Then it went from that to a persistent notification - “the following components could not be loaded. please see the logs for details” - which those details used to be in the config checker box itself instead of buried in the logs.

now if there is an error it just fails silently. Unless you already know to look in the logs after every change just in the off-chance that something might have failed.

Evolution is supposed to be a good thing…right?

:wink:

I guess my basic point is that it used to be way more useful and with recent changes not so much anymore.

Yeah well. That feature is much more complex under the hood than what it may seem. I mean I don’t know the details of how it’s implemented in HA, but if something like this ever came up in a strategic dev meetings for our (commercial) application, I would veto it immediately and point out how much of a time and resource intensive nightmare this would be to maintain longterm (read - how much of a pain in the ass it would be).
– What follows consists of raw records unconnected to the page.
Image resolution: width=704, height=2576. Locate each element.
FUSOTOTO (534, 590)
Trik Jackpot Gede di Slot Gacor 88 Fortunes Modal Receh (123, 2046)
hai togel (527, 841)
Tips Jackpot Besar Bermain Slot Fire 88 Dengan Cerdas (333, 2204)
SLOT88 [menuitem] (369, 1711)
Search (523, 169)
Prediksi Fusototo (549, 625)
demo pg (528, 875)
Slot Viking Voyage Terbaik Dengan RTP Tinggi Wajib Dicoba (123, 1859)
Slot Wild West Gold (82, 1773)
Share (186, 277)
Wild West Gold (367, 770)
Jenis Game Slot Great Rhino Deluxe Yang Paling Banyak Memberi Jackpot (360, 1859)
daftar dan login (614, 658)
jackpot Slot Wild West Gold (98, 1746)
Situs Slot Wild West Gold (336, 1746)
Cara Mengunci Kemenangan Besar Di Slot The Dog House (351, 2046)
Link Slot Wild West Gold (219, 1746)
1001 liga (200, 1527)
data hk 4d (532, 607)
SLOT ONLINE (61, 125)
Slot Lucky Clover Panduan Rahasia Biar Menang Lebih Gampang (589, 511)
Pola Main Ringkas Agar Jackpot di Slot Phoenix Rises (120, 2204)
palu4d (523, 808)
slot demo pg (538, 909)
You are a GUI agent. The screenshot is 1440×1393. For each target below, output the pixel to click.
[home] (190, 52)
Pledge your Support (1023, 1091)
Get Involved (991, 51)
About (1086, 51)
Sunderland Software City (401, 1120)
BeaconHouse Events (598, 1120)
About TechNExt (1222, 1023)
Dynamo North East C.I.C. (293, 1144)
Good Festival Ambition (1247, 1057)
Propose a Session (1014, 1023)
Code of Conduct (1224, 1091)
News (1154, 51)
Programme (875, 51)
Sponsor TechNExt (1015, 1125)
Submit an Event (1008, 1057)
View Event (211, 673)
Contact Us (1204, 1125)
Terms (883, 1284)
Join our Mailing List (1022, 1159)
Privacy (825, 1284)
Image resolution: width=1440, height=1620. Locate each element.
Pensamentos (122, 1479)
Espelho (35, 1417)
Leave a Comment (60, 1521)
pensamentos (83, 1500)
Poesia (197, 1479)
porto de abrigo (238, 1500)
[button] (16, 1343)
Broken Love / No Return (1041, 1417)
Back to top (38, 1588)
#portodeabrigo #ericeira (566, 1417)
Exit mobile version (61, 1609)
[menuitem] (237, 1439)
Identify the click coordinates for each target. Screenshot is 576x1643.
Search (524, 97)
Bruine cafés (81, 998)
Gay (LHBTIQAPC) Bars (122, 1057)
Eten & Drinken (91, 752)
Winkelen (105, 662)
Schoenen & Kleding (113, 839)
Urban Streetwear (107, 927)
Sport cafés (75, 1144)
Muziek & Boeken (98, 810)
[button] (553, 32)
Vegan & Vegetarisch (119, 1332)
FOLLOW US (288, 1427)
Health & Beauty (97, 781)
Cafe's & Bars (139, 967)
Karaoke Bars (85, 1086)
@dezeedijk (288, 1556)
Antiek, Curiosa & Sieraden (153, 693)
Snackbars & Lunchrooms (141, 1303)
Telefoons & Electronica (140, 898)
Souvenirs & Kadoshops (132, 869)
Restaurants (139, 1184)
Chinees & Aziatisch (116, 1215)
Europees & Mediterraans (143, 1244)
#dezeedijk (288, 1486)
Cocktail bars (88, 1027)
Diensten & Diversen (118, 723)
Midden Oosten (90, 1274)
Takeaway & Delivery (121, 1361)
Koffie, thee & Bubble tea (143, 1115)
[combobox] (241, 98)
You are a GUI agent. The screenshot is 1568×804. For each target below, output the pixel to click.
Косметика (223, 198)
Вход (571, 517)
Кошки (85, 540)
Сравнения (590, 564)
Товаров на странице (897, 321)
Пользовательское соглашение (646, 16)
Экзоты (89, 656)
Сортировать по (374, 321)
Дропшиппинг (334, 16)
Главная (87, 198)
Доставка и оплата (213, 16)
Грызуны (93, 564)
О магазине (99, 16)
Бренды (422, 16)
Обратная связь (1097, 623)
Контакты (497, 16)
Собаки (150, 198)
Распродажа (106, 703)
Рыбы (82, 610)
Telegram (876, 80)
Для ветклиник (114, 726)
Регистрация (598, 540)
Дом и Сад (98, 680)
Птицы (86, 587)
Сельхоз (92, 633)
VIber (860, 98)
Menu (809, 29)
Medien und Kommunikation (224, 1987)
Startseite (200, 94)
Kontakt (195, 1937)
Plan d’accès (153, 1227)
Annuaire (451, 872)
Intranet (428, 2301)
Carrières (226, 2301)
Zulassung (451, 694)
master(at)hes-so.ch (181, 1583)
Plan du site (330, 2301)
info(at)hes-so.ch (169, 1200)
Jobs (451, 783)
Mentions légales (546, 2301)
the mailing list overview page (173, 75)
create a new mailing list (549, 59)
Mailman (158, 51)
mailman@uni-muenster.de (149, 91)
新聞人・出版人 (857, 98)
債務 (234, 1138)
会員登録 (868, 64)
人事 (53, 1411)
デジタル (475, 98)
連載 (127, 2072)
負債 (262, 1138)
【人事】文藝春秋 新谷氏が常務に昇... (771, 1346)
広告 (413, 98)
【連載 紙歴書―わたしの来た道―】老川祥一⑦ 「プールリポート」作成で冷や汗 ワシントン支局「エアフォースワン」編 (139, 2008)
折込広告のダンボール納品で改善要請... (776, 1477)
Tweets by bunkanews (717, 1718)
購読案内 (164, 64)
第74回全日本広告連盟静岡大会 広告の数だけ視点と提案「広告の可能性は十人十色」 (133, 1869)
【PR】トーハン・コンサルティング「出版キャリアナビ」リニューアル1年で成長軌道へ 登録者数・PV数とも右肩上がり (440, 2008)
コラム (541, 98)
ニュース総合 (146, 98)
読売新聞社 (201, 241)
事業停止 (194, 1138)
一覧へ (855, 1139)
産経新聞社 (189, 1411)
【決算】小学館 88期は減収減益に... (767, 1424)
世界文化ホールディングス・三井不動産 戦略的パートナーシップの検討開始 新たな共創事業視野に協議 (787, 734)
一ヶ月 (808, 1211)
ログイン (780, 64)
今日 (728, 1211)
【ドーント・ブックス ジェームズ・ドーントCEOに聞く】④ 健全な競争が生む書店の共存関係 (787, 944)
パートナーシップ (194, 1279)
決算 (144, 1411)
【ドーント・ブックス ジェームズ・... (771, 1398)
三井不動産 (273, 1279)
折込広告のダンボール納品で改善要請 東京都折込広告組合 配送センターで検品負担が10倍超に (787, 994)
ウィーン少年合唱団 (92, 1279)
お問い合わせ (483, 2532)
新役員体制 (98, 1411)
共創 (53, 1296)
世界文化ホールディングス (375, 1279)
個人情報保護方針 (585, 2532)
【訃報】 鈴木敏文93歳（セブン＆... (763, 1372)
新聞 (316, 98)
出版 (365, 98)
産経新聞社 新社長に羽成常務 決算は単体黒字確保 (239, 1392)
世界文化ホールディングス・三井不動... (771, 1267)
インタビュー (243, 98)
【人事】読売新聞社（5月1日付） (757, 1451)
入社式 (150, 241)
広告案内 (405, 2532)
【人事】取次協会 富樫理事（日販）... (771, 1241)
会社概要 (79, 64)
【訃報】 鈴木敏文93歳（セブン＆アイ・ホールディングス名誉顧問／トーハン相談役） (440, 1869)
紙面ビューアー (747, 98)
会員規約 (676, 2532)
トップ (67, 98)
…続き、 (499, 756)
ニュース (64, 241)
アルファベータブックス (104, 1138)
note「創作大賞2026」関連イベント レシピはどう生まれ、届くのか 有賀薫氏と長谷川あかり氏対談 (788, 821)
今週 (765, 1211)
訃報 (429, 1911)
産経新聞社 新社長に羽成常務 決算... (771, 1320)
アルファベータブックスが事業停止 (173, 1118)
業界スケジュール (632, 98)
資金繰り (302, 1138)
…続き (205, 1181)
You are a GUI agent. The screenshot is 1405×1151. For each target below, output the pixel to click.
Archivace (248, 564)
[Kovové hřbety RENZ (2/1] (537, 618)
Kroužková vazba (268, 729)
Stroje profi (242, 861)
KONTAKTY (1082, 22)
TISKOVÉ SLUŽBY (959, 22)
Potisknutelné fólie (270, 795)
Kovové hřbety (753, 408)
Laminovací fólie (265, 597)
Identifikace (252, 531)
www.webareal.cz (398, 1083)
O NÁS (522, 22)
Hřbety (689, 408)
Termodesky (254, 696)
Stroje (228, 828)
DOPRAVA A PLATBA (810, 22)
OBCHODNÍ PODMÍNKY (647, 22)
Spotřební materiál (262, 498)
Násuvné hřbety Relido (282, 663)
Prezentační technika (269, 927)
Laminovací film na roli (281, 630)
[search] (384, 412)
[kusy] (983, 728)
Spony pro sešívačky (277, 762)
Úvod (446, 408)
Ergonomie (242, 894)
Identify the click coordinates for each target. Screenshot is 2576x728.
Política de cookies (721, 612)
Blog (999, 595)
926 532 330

The thing is, if you want something like that to work really reliably (ie. close to 100%), you need to build your entire component loading / init / run system around that. That comes with a high testing and maintenance workload and it’s a long term commitment that will limit you in all kind of ways. It may not even always be possible. Imagine a component that accesses a hardware resource (dunno, like a Z-something stick or some other hardware device with exclusive access) that gets configured over the YAML. Like maybe just a path to the ttyUSB device. In order to validate this path in the config, you will need to directly talk to the device, see if it responds, if it’s the right device and FW version, yadda yadda. The problem is, that device is currently in use. You can’t just query it like that from a second process, because it has exclusive access. So you would have to shut it down on the main process, do the validation query and then restart it on the main process. During that time you may incur data loss. And that’s just one example of many.

And then you will have to weigh this complexity against the benefits this feature actually provides. I wouldn’t be surprised if HA gradually moved away from this feature in the future. I would.

Edit: that said, the current message it shows is just plain weird.

As mentioned above the issue is that it used to work better than it does now so functionality has been removed for some reason. I’m not asking for it to work better than it did before - only the same.

I just want there to be a notification that there is a problem without needing to check the logs “just in case”.

I can’t see how that would be difficult seeing as the error checking is already there and the message already gets sent to the logs.

The system already knows there is a problem. It just doesn’t tell you unless you check the logs.

Why not as a minimum just also create a notification that there is a problem and even better just print the same log error message into the config check window so you don’t need to go digging for it in the system files?

1 Like